Task item: According to the excerpt on press freedom, what did Josh Wolf refuse to do that led to his jailing in 2006?

I was walking up to the room, and I pressed the elevator button, and then all of a sudden, I feel myself being jostled and people trying to grab me and put me in handcuffs,” Lemon described.

When the act of observing, documenting, and reporting becomes grounds for federal intervention, we are no longer arguing about one case. We are testing the limits that protect a free society.

That test did not exist, at least not in this form, during Watergate. Bob Woodward and Carl Bernstein pursued a story that ultimately brought down a president. They relied on confidential sources. They published facts the White House desperately wanted buried. Richard Nixon despised them and sought to undermine their credibility. But even at the height of that constitutional crisis, the federal government did not arrest them for reporting. Journalism was adversarial, uncomfortable, and unwelcome, but it was not treated as criminal conduct.

That distinction mattered then. It matters more now.

Over time, the line has become clouded. In 2005, during the George W. Bush administration, Judith Miller was jailed for refusing to reveal a source in the Valerie Plame investigation. She was not accused of falsifying information or obstructing justice. Her offense was protecting a journalistic principle that had long been understood as essential to a free press.

Under the Obama administration, James Risen faced years of legal pressure for protecting a confidential source tied to national security reporting. Though he avoided jail, the message was unmistakable: journalists could be coerced into becoming investigative tools of the government.

Josh Wolf was jailed in 2006 for refusing to turn over unpublished video footage. He became the longest-jailed journalist in U.S. history at the time, not for participating in a crime, but for declining to convert reporting into evidence for the state.

More recently, reporters covering protests have been arrested at the scene, detained alongside demonstrators, and accused of participation simply by being present. Charges are often dropped quietly later, but the warning is delivered loudly and publicly. The damage to press freedom and public confidence… trust… is immediate. When witnessing becomes punishable, a free press cannot function.

This is the context in which the Lemon arrest must be understood. Authorities insist the case is about interference, not journalism. Lemon insists he was doing his job. That disagreement alone reveals how precarious the boundary has become.

When presence is treated as participation, and observation as obstruction, the work of reporting becomes vulnerable to the discretion of those being observed.

The question is not whether journalists are above the law. They’re not. The question is whether the law is being used to deter witnessing itself.

Watergate taught us that democracy depends on reporters willing to stand where power is uncomfortable. The moment the state begins to police that act of standing—before a story is written, before facts are disputed—it moves from accountability to intimidation.

Federal prosecutors unsealed civil rights charges alleging conspiracy and interference with religious worship, even as Lemon maintains he was reporting, not participating.

History has already warned us what happens when that shift goes unchallenged. The only question now is whether we are paying attention.

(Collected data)
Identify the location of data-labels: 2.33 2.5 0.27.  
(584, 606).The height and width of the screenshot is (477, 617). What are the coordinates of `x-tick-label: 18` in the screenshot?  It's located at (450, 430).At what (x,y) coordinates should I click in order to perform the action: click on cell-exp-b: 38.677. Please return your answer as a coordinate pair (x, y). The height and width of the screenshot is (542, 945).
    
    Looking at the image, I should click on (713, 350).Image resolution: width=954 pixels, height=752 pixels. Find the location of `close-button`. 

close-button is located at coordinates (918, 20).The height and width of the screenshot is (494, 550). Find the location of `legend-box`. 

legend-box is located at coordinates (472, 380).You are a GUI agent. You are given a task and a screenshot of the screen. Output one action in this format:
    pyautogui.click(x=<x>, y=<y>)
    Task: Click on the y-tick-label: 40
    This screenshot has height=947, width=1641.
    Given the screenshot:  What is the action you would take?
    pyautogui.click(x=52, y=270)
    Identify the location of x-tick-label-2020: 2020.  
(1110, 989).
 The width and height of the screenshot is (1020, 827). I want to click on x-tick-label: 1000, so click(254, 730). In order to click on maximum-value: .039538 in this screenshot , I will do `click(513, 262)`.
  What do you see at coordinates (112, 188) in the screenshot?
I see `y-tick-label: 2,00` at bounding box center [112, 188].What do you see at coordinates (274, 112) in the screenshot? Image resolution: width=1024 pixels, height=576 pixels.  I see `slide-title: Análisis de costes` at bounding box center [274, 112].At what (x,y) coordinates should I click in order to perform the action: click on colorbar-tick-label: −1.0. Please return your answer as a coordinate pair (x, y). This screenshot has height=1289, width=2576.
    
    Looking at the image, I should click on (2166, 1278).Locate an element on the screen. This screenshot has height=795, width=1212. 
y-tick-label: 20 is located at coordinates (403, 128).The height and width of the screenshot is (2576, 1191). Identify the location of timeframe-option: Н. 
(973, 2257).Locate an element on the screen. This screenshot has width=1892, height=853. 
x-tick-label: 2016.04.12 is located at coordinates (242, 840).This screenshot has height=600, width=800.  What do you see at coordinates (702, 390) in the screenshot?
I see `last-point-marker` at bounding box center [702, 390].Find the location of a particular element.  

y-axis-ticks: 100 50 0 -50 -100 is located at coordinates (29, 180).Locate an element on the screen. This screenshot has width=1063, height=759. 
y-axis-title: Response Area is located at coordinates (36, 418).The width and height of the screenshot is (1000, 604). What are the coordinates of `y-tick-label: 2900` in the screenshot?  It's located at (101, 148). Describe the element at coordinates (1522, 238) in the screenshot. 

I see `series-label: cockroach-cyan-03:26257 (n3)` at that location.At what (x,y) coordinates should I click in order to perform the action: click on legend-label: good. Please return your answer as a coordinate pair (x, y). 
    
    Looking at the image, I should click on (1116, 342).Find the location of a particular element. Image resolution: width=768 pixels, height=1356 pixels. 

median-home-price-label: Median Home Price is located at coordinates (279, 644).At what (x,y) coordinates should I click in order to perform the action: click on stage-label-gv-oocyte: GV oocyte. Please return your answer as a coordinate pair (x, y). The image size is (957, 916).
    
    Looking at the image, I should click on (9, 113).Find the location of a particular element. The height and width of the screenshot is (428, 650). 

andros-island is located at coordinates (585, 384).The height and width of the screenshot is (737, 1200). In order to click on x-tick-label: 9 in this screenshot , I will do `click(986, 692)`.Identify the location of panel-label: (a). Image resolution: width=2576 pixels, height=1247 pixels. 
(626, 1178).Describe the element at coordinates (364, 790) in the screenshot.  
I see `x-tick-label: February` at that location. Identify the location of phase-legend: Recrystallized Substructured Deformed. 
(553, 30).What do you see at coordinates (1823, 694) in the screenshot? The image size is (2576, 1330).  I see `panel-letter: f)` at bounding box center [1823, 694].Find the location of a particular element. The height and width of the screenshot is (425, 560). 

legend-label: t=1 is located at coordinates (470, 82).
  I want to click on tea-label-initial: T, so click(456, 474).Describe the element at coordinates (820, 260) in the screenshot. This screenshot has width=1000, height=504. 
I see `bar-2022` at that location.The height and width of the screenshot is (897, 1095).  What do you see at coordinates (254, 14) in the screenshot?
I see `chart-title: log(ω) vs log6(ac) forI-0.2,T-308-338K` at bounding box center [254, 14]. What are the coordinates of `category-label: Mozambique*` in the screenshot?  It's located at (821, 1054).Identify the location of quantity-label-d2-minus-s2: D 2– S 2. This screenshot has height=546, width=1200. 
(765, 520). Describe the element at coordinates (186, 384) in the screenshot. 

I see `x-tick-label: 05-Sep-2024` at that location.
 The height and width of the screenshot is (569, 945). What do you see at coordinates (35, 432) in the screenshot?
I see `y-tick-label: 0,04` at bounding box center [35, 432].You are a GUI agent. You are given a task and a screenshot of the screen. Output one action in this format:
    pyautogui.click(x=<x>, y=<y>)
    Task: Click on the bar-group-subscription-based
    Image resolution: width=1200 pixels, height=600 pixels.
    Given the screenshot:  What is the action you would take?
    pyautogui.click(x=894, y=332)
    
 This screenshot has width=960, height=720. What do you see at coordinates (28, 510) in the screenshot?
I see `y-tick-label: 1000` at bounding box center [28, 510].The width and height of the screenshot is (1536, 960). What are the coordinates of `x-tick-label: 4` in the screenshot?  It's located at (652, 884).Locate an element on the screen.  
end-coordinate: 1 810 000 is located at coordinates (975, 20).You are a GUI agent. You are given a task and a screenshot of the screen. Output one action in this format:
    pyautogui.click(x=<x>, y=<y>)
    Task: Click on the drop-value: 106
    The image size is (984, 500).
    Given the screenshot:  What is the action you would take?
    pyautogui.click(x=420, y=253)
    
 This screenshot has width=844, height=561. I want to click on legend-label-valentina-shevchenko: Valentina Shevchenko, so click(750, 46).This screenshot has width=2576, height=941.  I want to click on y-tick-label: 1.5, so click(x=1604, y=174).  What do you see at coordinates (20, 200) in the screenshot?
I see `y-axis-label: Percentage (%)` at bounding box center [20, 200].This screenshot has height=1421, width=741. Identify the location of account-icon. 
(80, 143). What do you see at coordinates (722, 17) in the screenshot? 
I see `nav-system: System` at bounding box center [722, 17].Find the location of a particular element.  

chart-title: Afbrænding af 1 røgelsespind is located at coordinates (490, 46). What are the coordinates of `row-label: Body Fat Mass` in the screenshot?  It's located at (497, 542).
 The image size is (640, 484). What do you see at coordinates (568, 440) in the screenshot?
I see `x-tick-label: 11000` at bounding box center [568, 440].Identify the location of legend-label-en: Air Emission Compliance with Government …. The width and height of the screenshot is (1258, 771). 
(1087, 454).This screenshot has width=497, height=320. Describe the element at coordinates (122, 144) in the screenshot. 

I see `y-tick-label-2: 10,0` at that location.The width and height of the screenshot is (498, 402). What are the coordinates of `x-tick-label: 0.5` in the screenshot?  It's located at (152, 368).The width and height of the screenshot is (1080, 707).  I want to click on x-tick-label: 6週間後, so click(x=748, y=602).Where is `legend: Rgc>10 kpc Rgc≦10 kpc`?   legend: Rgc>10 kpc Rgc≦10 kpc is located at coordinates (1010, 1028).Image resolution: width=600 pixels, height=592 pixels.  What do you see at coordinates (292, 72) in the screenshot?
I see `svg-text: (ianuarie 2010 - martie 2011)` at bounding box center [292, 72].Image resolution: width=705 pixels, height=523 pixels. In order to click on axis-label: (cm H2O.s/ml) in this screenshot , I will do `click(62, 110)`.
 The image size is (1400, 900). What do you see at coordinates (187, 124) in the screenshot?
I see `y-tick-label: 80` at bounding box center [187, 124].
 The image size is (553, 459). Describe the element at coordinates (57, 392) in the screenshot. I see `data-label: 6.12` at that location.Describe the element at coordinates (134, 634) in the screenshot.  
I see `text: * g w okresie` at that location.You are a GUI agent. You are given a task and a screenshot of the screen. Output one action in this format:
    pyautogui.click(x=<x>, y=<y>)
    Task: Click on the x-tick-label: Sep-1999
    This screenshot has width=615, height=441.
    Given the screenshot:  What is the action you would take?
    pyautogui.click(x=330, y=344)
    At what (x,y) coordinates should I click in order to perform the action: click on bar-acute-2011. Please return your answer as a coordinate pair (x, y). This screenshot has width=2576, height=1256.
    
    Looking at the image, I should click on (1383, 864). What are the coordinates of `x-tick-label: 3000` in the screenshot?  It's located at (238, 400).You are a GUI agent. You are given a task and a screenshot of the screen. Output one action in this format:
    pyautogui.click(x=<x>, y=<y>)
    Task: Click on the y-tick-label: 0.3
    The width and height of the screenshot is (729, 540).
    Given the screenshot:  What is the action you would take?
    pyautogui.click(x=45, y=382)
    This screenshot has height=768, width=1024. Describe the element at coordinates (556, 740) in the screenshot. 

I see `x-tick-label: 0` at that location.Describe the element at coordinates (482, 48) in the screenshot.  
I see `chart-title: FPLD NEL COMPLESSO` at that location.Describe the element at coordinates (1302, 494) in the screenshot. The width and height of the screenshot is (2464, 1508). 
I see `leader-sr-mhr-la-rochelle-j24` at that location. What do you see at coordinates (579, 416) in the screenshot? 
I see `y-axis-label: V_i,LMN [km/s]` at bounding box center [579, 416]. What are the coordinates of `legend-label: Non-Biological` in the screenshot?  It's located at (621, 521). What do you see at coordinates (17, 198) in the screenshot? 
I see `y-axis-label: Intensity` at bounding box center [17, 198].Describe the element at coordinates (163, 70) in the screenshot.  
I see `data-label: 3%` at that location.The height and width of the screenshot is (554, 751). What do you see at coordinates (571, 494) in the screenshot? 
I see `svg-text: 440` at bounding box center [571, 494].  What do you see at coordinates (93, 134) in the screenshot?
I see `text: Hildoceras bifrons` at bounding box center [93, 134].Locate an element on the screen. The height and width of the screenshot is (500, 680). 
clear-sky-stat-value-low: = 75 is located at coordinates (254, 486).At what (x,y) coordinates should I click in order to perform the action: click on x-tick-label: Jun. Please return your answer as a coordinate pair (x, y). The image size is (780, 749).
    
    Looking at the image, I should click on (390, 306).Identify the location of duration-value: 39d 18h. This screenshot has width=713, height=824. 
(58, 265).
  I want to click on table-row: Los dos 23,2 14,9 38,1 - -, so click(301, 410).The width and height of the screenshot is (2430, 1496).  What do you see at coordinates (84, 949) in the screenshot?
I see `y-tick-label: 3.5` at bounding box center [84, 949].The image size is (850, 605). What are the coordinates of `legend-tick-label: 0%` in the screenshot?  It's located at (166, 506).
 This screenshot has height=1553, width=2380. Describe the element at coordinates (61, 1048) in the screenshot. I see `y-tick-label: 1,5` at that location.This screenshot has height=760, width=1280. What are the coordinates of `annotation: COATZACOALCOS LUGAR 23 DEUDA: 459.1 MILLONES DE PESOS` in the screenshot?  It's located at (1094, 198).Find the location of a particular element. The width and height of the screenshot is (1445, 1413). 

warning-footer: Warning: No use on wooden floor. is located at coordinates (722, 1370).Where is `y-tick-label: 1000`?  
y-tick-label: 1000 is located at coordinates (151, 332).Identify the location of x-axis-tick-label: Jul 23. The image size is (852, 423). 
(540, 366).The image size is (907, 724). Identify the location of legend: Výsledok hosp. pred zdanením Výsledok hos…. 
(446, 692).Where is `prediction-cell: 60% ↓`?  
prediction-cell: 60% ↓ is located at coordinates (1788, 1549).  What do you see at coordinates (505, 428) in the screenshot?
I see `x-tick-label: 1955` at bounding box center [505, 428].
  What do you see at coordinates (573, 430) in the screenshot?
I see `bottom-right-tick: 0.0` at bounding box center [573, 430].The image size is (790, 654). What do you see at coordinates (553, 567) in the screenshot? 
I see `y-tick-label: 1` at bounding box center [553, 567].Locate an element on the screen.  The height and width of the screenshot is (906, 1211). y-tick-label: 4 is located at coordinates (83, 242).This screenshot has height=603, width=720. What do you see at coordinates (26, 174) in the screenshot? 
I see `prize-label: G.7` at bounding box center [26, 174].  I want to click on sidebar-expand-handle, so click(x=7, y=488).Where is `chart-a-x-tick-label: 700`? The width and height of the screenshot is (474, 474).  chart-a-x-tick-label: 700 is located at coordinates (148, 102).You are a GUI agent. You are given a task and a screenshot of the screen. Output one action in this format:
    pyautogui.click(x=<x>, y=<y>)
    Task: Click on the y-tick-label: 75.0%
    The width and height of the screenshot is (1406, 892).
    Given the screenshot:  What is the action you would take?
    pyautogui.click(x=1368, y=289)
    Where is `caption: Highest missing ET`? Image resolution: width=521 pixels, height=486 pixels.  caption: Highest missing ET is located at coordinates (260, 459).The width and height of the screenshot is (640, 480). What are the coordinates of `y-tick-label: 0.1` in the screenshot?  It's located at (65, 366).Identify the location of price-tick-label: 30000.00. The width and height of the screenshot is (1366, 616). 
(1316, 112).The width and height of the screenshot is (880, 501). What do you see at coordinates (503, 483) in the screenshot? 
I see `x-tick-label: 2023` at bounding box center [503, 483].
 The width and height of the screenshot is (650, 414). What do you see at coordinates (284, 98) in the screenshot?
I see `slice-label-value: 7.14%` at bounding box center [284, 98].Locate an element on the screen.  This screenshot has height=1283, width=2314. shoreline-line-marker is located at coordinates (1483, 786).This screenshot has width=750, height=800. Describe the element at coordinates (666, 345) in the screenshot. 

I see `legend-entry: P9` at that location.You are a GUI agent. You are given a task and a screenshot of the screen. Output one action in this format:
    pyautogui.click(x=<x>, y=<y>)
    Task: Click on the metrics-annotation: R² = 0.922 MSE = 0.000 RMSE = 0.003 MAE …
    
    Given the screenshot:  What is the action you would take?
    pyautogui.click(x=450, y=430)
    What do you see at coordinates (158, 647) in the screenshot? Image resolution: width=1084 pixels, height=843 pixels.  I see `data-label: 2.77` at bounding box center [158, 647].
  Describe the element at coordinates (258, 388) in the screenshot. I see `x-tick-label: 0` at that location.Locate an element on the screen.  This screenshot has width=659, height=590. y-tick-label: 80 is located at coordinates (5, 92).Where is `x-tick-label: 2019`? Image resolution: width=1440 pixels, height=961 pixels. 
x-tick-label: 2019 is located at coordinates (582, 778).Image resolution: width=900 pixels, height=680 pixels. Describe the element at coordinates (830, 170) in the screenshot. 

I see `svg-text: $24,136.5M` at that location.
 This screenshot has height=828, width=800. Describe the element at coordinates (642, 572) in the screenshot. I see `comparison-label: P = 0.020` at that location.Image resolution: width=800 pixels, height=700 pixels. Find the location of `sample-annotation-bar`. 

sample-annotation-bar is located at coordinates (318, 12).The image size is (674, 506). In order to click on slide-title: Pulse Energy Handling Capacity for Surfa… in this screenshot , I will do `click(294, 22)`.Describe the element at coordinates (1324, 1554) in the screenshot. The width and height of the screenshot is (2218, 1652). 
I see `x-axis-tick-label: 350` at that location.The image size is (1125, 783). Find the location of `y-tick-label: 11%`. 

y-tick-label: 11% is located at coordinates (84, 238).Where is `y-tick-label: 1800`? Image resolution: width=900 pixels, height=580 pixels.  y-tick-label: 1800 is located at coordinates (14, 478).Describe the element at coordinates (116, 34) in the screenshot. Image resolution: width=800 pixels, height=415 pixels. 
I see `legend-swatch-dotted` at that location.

Result of this exercise: He refused to turn over unpublished video footage.